From Rome to Byzantium

2015-03-04
From Rome to Byzantium
Title From Rome to Byzantium PDF eBook
Author Michael Grant
Publisher Routledge
Pages 217
Release 2015-03-04
Genre History
ISBN 1135166722

Byzantium was dismissed by Gibbon, in the Decline and Fall of the Roman Empire,and his Victorian successors as a decadent, dark, oriental culture, given up to intrigue, forbidden pleasure and refined cruelty. This great empire, founded by Constantine as the seat of power in the East began to flourish in the fifth century AD, after the fall of Rome, yet its culture and history have been neglected by scholars in comparison to the privileging of interest in the Western and Roman Empire. Michael Grant's latest book aims to compensate for that neglect and to provide an insight into the nature of the Byzantine Empire in the fifth century; the prevalence of Christianity, the enormity and strangeness of the landscape of Asia Minor; and the history of invasion prior to the genesis of the empire. Michael Grant's narrative is lucid and colourful as always, lavishly illustrated with photographs and maps. He successfully provides an examination of a comparatively unexplored area and constructs the history of an empire which rivals the former richness and diversity of a now fallen Rome.


Byzantium and the Arabs in the Sixth Century

1995
Byzantium and the Arabs in the Sixth Century
Title Byzantium and the Arabs in the Sixth Century PDF eBook
Author Irfan Shahîd
Publisher Dumbarton Oaks
Pages 518
Release 1995
Genre History
ISBN 9780884022848

Byzantium and the Arabs in the Sixth Century is devoted to frontier studies and to the structures of the Arab federates of Byzantium. It deals mainly with the Ghassanids of Oriens in the sixth century, a time of transition from Late Antiquity to the Middle Ages. The focus of this study is on the military, religious, and civil structures of the Ghassanids. The detailed study of these buildings contributes to our understanding of Byzantine provincial art and architecture in Oriens, as they were adopted by the federate Arabs and later adapted to their own use.
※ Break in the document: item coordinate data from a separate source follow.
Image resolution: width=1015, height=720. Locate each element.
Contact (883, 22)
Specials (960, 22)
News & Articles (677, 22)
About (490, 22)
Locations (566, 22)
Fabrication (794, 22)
As monuments of Christian architecture, these federate structures constitute the missing link in the development of Arab architecture in the region--the link between the earlier pagan (Nabataean and Palmyrene) and later Muslim (Umayyad).


Byzantium and the Arabs in the Fourth Century

1984
Byzantium and the Arabs in the Fourth Century
Title Byzantium and the Arabs in the Fourth Century PDF eBook
Author Irfan Shahîd
Publisher Dumbarton Oaks
Pages 662
Release 1984
Genre History
ISBN 9780884021162

This book elucidates the birth of the new relationship between the Roman Empire and the Arabs and the rise of its institutional forms. Shahîd discusses the participation of the Arab foederati in Byzantium's wars with her neighbors--the Persians and the Goths--during which those Arab allies contributed to the welfare of the imperium and the ecclesia.


The Age of Attila

1960
The Age of Attila
Title The Age of Attila PDF eBook
Author Colin Douglas Gordon
Publisher Ann Arbor : University of Michigan Press
Pages 264
Release 1960
Genre Biography & Autobiography
ISBN

The author intends in his book "to give the reader with little or no Greek a chance to see for himself how the writers nearest to the events described their age," the fifth century, and specifically the dealings of the West and East Roman courts with the barbarians. For this purpose, he has translated those fragments of Olympiodorus, Priscus, Malchus, Candidus, and John of Antioch which have an immediate bearing on political events, distributed them over six chapters, and connected them with brief introductions and comments. Notes contain cross references, references to other ancient and a few modern writings, and textual criticism. The so-called general reader is bound to get a one-sided picture of the fifth century, unless he fits the fragments into the one he has already drawn for himself from Gibbon, Bury, Seeck, or Stein. Used with caution, as a supplement to textbooks, the volume may fulfill its purpose.